Sticking to your routine can help you get more things done. It also means the brain doesn’t have to work as hard, reinventing the wheel every time you get ready for work in the morning or schedule your day. Sticking to a “same-old, same-old” approach, however, can turn into a fast track to boredom and discontent.

Instead, it’s important to introduce some novelty to your life, says Dr. Lorraine Besser, author of The Art of the Interesting: What We Miss in Our Pursuit of the Good Life and How to Cultivate It and professor of philosophy at Middlebury College.

“Our mind likes to stay safe and play with routines,” she says. “When something new happens, it forces the brain out of its routine thought patterns. It challenges it to have a new thought. Anytime you have a new thought, it’ll lead to other new thoughts. Novelty and sources of newness stimulate your mind to think.”

3 Ways to Train Your Brain to Look for Novelty

Novelty is anything that you experience as new, explains Besser. Fortunately, it exists all around you—if you’re open to it. The key is to train your mind to get out of your routines.

Besser recommends intentionally finding points during the day for newness. For example, take a lunch break away from your desk, stepping outside of your routine to notice something new in the world. “Give your mind the opportunity to wander,” she says. “Be intentional, pausing and giving yourself some space to have this kind of experience.”

Next, make sure you aren’t overly focused on goals. When you strive for something, you only see things through the lens of how it impacts your plans and what you want, says Besser.

“When you look at the world like that, you narrow your focus,” she says. “If you can give your mind space to step outside of your evaluating, pursuing mode and give it space to have a new cognitive experience, it will take off.”

Finally, avoid the temptation to check out and go on autopilot during monotonous tasks. “When you’re on autopilot, you’re not really experiencing anything of value,” says Besser. “You’re just going through the motions. If you can better engage with what you’re doing, you will enhance your workplace experience.”

Pay attention and respond to the details, suggests Besser. You can also tap your senses, using them to deliver stimulation and connection with what you’re doing.

Why Novelty is Important

While novelty doesn’t necessarily enhance happiness, Besser says it contributes to psychological richness. “Research shows that this is an important part of people’s lives overall,” she says. “It’s an experience in the mind where you are engaging in new frames of thinking, stimulating interest and arousing and engaging your thoughts.”

Novelty can also combat boredom. “We know that boredom in the workplace inhibits productivity and lowers employee satisfaction,” says Besser. “One of the things that resolves boredom is to engage more with what you’re doing.”

Novel experiences also enhance small moments in your day-to-day life.

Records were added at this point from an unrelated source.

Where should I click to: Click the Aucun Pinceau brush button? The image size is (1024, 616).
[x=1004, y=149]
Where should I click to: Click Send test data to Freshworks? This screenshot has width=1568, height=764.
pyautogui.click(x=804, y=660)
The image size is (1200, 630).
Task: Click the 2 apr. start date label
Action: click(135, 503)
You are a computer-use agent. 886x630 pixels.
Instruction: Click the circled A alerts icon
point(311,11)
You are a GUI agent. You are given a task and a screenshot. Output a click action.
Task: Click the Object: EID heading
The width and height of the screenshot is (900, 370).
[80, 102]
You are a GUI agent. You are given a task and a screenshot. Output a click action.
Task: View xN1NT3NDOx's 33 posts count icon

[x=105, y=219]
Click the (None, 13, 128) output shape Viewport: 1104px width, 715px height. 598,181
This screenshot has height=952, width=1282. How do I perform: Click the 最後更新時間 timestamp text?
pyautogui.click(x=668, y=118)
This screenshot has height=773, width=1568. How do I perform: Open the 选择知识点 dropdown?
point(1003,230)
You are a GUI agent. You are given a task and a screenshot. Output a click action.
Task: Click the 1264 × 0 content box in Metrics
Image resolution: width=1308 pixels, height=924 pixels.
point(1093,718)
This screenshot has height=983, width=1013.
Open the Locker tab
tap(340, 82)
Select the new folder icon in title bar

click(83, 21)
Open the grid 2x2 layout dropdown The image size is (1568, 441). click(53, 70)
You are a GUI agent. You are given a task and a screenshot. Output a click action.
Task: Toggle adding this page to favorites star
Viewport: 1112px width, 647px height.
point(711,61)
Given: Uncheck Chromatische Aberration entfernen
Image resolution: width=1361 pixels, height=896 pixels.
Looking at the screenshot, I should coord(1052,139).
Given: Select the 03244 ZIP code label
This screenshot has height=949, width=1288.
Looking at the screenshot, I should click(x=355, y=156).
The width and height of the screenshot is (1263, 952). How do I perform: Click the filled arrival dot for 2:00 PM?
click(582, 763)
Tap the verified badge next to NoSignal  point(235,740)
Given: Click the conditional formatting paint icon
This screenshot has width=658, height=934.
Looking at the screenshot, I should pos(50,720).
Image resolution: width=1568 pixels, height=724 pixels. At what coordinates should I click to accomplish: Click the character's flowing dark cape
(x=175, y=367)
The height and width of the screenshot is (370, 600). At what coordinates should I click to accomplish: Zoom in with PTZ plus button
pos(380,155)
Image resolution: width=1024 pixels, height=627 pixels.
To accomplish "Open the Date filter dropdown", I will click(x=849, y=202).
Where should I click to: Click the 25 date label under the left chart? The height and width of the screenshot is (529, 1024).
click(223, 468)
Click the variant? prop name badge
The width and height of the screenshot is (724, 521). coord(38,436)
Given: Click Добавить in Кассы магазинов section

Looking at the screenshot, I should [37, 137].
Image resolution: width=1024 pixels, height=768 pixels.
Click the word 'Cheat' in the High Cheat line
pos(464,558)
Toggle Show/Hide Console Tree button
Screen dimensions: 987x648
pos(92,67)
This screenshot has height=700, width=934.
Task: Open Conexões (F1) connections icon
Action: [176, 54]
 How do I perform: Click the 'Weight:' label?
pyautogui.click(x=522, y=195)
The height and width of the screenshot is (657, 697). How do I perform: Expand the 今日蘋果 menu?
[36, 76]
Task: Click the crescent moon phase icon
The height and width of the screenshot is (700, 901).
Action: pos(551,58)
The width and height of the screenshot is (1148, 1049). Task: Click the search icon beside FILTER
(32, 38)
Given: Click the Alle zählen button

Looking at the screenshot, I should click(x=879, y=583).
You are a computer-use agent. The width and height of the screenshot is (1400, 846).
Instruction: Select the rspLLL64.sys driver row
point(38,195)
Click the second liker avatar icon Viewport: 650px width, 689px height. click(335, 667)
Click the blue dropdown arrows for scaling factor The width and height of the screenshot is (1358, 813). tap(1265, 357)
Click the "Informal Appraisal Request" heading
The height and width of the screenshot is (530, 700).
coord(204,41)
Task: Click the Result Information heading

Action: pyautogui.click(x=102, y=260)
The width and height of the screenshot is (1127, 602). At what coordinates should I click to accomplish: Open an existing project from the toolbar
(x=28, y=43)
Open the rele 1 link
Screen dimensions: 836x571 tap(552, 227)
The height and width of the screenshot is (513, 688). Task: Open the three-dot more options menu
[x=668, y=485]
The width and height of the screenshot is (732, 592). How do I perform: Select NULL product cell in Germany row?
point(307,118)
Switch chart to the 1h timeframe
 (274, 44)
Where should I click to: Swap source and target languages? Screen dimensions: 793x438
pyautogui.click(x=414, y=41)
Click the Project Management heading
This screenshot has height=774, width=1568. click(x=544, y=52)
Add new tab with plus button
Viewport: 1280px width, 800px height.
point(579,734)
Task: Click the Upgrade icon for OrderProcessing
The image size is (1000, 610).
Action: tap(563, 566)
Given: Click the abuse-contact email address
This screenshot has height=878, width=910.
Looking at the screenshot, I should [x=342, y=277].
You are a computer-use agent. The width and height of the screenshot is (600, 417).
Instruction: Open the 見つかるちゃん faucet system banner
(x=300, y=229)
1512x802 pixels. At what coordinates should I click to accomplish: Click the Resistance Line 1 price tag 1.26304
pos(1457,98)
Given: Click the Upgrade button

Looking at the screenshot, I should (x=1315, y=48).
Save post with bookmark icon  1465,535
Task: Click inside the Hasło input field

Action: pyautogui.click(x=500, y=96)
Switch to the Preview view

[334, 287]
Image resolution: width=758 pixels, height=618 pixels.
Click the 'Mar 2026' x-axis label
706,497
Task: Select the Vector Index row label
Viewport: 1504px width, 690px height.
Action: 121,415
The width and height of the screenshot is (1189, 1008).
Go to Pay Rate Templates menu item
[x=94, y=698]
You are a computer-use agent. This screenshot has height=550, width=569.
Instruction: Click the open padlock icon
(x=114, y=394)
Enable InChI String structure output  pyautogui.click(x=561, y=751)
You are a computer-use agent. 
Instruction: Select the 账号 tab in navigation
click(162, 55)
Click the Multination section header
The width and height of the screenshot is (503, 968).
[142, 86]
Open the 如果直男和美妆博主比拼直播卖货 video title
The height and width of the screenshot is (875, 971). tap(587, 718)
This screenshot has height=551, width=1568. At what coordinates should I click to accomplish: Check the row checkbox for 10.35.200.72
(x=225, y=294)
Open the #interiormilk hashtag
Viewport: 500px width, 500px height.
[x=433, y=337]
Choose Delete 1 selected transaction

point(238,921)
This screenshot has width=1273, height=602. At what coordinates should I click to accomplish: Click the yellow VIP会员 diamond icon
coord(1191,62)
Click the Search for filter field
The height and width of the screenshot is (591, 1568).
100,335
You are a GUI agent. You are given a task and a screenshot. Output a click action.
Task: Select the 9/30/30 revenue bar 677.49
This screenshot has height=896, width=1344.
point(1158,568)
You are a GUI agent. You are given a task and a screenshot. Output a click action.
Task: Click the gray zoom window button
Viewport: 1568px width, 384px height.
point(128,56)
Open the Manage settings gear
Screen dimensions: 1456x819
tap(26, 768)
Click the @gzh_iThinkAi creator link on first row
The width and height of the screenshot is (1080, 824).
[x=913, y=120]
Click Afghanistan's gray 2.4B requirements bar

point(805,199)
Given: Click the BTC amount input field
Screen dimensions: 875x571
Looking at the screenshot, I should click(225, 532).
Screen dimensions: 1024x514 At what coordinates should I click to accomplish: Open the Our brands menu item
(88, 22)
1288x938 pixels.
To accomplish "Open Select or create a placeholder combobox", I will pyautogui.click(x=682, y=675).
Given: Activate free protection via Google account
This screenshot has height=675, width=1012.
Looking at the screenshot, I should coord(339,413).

Since you’re more likely to remember them, Besser says they can shape and improve how you experience other events, helping to change your perspective, potentially generating more interesting ideas.

Novelty can affect self-expansion, too. “Psychologically rich experiences lead towards a greater sense of self,” says Besser. “My gut tells me that this is happening because we are tapping into different kinds of cognitive reactions and emotions. These are the kinds of things that can get squeezed away when you’re too focused on your plans or agendas. When you allow your brain to operate fully and engage in interesting experiences, you expand your very notion of yourself, seeing yourself as more robust and tapping into a greater sense of identity through it.”

A life without challenge also shrinks your potential and what you may be capable of experiencing. “Interesting experiences offer a distinctive and unique aspect of this dimension of the ‘good life,’” explains Besser. “It’s simply engaging in what we’re doing in a different way.”

While clinging to your routines may feel safe and productive, a life without novelty can be boring and impoverished, says Besser. “If you don’t seek out something new, you get stuck in cycles of comfort and stability,” she says. “Comfort and stability are important—and there are times in our lives where that’s what we need—but if you stay within your circles of comfort and safety, you’re going to live a very one-dimensional life.”